According to the National Cancer Institute, there have been no clinical trials of cannabis as a treatment for cancer in humans -- a search on the Complementary & Alternative Medicine PubMed database (maintained by the National Institutes of Health) yields no results. However, cannabis and cannabinoids have been studied in clinical trials for ways to manage side effects of cancer and cancer therapies, including the following:
Cannabidiol (CBD) by mouth to treat solid tumors that have recurred (come back).
An oral spray combining 2 cannabinoids (delta-9-THC and CBD) given with temozolomide to treat recurrent glioblastoma multiforme.
Cannabidiol (CBD) to treat acute graft-versus-host disease in patients who have undergone allogeneic hematopoietic stem cell transplantation.
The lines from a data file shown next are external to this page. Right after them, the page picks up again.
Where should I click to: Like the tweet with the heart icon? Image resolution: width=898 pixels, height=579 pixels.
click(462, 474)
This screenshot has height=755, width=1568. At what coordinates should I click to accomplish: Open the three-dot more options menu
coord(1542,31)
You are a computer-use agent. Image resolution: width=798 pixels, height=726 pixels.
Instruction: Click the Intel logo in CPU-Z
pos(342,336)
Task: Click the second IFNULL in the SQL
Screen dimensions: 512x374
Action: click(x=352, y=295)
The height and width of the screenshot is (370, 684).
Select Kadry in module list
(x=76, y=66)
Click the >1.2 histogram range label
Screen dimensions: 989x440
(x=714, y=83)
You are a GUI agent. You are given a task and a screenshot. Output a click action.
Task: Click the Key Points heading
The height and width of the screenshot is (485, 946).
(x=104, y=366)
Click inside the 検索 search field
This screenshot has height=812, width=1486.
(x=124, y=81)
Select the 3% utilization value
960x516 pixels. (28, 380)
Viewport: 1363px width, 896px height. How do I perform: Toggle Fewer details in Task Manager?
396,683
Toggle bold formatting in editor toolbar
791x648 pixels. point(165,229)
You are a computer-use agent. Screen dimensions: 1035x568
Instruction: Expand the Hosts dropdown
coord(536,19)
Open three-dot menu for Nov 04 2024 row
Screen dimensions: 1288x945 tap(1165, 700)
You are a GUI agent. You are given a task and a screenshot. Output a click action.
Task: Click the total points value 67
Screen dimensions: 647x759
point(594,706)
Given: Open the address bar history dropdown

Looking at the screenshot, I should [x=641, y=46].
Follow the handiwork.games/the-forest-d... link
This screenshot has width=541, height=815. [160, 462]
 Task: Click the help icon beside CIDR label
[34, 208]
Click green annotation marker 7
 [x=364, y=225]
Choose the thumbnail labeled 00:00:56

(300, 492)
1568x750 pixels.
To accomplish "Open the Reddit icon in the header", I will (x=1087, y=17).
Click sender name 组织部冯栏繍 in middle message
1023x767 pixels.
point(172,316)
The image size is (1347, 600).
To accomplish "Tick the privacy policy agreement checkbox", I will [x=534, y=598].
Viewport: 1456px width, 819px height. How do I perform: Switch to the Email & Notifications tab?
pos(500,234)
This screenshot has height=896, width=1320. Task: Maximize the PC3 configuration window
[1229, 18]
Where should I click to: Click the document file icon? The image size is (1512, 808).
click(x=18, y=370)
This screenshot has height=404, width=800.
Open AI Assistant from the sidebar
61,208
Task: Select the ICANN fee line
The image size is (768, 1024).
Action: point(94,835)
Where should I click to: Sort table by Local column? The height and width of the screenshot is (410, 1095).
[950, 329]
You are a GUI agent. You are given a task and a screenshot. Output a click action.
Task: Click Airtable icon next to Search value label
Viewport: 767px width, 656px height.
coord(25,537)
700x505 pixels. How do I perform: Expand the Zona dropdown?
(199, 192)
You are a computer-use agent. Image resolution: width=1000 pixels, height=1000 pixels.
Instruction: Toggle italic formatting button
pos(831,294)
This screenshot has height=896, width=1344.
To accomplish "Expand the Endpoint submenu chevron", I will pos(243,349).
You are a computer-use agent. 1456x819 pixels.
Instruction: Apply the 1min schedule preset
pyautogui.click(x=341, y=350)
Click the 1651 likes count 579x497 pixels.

Delta-9-THC taken by mouth: Two cannabinoid drugs approved in the United States are available under the names dronabinol and nabilone. Both dronabinol and nabilone are approved by the Food and Drug Administration (FDA) for the treatment of chemotherapy-related nausea and vomiting in patients who have not responded to standard therapy. Many clinical trials have shown that both dronabinol and nabilone worked as well as or better than some of the weaker FDA-approved drugs to relieve nausea and vomiting. Newer drugs given for chemotherapy-related nausea have not been directly compared with Cannabis or cannabinoids in cancer patients.
Inhaled Cannabis: Ten small trials have studied inhaled Cannabis for the treatment of chemotherapy-related nausea and vomiting. Various study methods and chemotherapy agents were used with mixed results. There is not enough information to interpret these findings.
Oral spray with delta-9-THC and cannabidiol (CBD): Nabiximols, a Cannabis extract given as a mouth spray, was shown in a small randomized, placebo-controlled, double-blinded clinical trial in Spain to treat chemotherapy-related nausea and vomiting.
There is growing interest in treating children for symptoms such as nausea with Cannabis and cannabinoids, although studies are limited. The American Academy of Pediatrics has not endorsed Cannabis and cannabinoid use because of concerns about brain development.
Delta-9-THC taken by mouth: A clinical trial compared delta-9-THC (dronabinol) and a standard drug (megestrol) in patients with advanced cancer and loss of appetite. Results showed that delta-9-THC was not as effective in increasing appetite or weight gain in advanced cancer patients compared with standard therapy. However, a clinical trial of patients with HIV /AIDS and weight loss found that those who took delta-9-THC had increased appetite and stopped losing weight compared with patients who took a placebo.
Inhaled Cannabis: There are no published studies of the effect of inhaled Cannabis on cancer patients with loss of appetite. Studies of healthy people who inhaled Cannabis showed that they consumed more calories, especially high-fat and sweet snacks.
Combining cannabinoids with opioids: In a small study of 21 patients with chronic pain, combining vaporized Cannabis with morphine relieved pain better than morphine alone, while combining vaporized Cannabis with oxycodone did not produce significantly greater pain relief. These findings should be tested in further studies.
Delta-9-THC taken by mouth: Two small clinical trials of oral delta-9-THC showed that it relieved cancer pain. In the first study, patients had good pain relief as well as relief of nausea and vomiting and better appetite. A second study showed that delta-9-THC could be given in doses that gave pain relief comparable to codeine. An observational study of nabilone also showed that it relieved cancer pain along with nausea, anxiety, and distress when compared with no treatment. Neither dronabinol nor nabilone is approved by the FDA for pain management.
Cannabis plant extract medicine: A study of an extract of Cannabis that contained specific amounts of cannabinoids, which was sprayed under the tongue, found it was effective in patients with advanced cancer whose pain was not relieved by strong opioids alone. Patients who received the lower doses of cannabinoid spray showed markedly better pain control and less sleep loss compared with patients who received a placebo. Results showed that, for some patients, control of their cancer-related pain continued without needing higher doses of spray or higher doses of their other pain medicines.
Inhaled Cannabis: A small case series found that patients who inhaled Cannabis had improved mood, improved sense of well-being, and less anxiety.